The Classical Age

The Classical Age

The first extensive Sinhalese settlements were along rivers in the dry northern zone of the island. Because early agricultural activity-- primarily the cultivation of wet rice-- was dependent on unreliable monsoon rains, the Sinhalese constructed canals, channels, water-storage tanks, and reservoirs to provide an elaborate irrigation system to counter the risks posed by periodic drought. Such early attempts at engineering reveal the brilliant understanding these ancient people had of hydraulic principles and trigonometry. The discovery of the principle of the valve tower, or valve pit, for regulating the escape of water is credited to Sinhalese ingenuity more than 2,000 years ago. By the first century A.D, several large-scale irrigation works had been completed.

The mastery of hydraulic engineering and irrigated agriculture facilitated the concentration of large numbers of people in the northern dry zone, where early settlements appeared to be under the control of semi-independent rulers. In time, the mechanisms for political control became more refined, and the city-state of Anuradhapura emerged and attempted to gain sovereignty over the entire island. The state-sponsored flowering of Buddhist art and architecture and the construction of complex and extensive hydraulic works exemplify what is known as Sri Lanka's classical age, which roughly parallels the period between the rise and fall of Anuradhapura (from ca. 200 B.C. to ca. A.D. 993).

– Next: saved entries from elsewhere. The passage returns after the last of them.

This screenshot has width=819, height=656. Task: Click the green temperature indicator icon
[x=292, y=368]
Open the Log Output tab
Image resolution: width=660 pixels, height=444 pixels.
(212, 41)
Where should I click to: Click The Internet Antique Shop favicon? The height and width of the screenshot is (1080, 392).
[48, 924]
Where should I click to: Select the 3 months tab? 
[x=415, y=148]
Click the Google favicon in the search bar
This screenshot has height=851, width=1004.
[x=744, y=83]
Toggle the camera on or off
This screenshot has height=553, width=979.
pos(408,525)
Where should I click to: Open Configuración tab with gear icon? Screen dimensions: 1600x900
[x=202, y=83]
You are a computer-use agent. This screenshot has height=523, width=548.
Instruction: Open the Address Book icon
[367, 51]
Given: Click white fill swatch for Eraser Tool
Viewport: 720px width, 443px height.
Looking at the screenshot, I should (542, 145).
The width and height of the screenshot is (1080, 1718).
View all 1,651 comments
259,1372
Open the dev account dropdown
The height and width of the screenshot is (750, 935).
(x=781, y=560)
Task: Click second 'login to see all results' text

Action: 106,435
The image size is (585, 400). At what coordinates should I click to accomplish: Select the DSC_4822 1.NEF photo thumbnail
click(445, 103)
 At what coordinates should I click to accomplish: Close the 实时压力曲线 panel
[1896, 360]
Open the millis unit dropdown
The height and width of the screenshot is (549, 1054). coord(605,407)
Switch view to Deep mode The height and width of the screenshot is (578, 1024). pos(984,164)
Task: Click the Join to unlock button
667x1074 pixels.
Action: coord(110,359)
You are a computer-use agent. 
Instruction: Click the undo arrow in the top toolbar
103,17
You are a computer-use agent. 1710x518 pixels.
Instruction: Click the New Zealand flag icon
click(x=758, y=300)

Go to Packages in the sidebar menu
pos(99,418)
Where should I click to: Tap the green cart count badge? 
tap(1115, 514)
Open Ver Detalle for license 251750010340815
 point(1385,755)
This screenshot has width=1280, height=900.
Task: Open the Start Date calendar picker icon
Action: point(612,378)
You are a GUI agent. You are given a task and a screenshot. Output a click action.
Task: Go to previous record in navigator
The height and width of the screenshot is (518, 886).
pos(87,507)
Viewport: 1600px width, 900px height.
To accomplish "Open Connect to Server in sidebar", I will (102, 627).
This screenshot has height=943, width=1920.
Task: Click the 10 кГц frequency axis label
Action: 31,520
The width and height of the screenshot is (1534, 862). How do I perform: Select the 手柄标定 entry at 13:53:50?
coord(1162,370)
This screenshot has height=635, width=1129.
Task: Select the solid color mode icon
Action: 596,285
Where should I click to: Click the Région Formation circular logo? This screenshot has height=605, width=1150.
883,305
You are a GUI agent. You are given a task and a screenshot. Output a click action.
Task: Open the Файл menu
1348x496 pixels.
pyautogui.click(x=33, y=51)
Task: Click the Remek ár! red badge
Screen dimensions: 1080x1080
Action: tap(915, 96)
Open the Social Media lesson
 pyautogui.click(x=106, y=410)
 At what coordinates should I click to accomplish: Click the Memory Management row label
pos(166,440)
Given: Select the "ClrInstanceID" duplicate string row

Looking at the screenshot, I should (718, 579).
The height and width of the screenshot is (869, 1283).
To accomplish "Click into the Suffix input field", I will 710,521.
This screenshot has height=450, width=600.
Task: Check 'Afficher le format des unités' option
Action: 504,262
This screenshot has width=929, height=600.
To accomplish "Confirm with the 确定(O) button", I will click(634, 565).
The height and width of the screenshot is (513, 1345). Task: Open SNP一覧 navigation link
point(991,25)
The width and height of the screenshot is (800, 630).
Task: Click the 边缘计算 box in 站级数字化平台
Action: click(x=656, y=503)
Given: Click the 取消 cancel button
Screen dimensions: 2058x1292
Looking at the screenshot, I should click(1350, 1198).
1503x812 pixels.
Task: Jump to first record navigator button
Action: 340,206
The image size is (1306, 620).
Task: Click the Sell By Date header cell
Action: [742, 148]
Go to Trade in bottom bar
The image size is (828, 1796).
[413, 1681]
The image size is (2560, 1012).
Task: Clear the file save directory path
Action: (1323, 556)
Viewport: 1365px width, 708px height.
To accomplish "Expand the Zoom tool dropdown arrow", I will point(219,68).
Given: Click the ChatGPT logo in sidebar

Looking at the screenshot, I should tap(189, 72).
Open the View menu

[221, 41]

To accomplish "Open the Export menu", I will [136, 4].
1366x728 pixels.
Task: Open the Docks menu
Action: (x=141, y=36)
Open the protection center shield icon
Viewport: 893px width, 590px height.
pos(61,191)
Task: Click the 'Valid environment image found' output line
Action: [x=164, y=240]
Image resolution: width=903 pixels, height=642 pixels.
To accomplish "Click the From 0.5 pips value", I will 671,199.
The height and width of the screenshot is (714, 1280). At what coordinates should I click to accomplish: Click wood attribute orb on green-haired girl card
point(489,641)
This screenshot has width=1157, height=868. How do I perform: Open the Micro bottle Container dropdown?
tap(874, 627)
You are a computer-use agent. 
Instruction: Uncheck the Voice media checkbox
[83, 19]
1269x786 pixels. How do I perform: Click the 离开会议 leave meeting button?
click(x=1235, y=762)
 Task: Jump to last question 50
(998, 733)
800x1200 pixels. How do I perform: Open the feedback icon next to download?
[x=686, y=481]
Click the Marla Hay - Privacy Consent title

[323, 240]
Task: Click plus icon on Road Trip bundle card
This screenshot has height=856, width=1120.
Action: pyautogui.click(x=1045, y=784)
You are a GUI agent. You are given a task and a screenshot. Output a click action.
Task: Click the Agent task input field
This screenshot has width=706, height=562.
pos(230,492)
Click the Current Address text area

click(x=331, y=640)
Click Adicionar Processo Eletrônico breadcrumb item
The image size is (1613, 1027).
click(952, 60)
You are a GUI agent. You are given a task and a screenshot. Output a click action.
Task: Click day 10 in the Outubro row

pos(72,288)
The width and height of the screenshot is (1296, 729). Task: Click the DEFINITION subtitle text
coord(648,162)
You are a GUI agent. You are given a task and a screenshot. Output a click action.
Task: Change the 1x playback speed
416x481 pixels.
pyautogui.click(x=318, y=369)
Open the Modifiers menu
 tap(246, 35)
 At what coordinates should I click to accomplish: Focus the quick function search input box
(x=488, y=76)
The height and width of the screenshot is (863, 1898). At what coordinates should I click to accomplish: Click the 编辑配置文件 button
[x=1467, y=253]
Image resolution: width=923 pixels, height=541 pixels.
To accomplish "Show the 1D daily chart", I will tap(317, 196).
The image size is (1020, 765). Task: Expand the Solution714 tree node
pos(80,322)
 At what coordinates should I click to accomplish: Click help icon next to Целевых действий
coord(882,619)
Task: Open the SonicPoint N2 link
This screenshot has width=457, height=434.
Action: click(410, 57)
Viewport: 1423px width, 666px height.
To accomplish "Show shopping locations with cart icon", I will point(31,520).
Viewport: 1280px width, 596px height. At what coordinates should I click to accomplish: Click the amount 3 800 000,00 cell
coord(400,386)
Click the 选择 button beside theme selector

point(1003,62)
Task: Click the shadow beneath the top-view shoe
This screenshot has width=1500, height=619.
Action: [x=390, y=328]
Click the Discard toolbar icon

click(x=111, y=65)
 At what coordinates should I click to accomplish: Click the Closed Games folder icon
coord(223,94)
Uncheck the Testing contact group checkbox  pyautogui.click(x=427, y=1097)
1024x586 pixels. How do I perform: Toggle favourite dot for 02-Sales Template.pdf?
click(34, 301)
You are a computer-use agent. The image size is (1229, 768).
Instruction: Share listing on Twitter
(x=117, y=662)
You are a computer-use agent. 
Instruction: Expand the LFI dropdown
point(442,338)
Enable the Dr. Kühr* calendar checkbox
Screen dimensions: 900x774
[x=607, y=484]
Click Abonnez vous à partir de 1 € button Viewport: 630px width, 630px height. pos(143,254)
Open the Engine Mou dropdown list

The Sinhalese kingdom at Anuradhapura was in many ways typical of other ancient hydraulic societies because it lacked a rigid, authoritarian and heavily bureaucratic structure. Theorists have attributed Anuradhapura's decentralized character to its feudal basis, which was, however, a feudalism unlike that found in Europe. The institution of caste formed the basis of social stratification in ancient Sinhalese society and determined a person's social obligation, and position within the hierarchy.

The caste system in Sri Lanka developed its own characteristics. Although it shared an occupational role with its Indian prototype, caste in Sri Lanka developed neither the exclusive Brahmanical social hierarchy nor, to any significant degree, the concept of defilement by contact with impure persons or substances that was central to the Indian caste system. The claims of the Kshatriya (warrior caste) to royalty were a moderating influence on caste, but more profound was the influence of Buddhism, which lessened the severity of the institution. The monarch theoretically held absolute powers but was nevertheless expected to conform to the rules of dharma, or universal laws governing human existence and conduct.

The king was traditionally entitled to land revenue equivalent to one-sixth of the produce in his domain. Furthermore, his subjects owed him a kind of caste-based compulsory labor (rajakariya in Sinhala) as a condition for holding land and were required to provide labor for road construction, irrigation projects, and other public works. During the later colonial period, the Europeans exploited the institution of rajakariya, which was destined to become an important moral and economic issue in the nineteenth century.

Social divisions arose over the centuries between those engaged in agriculture and those engaged in nonagricultural occupations. The Govi (cultivators) belonged to the highest Sinhalese caste (Goyigama) and remained so in the late twentieth century. All Sri Lankan heads of state have, since independence, belonged to the Goyigama caste, as do about half of all Sinhalese. The importance of cultivation on the island is also reflected in the caste structure of the Hindu Tamils, among whom the Vellala (cultivator) is the highest caste.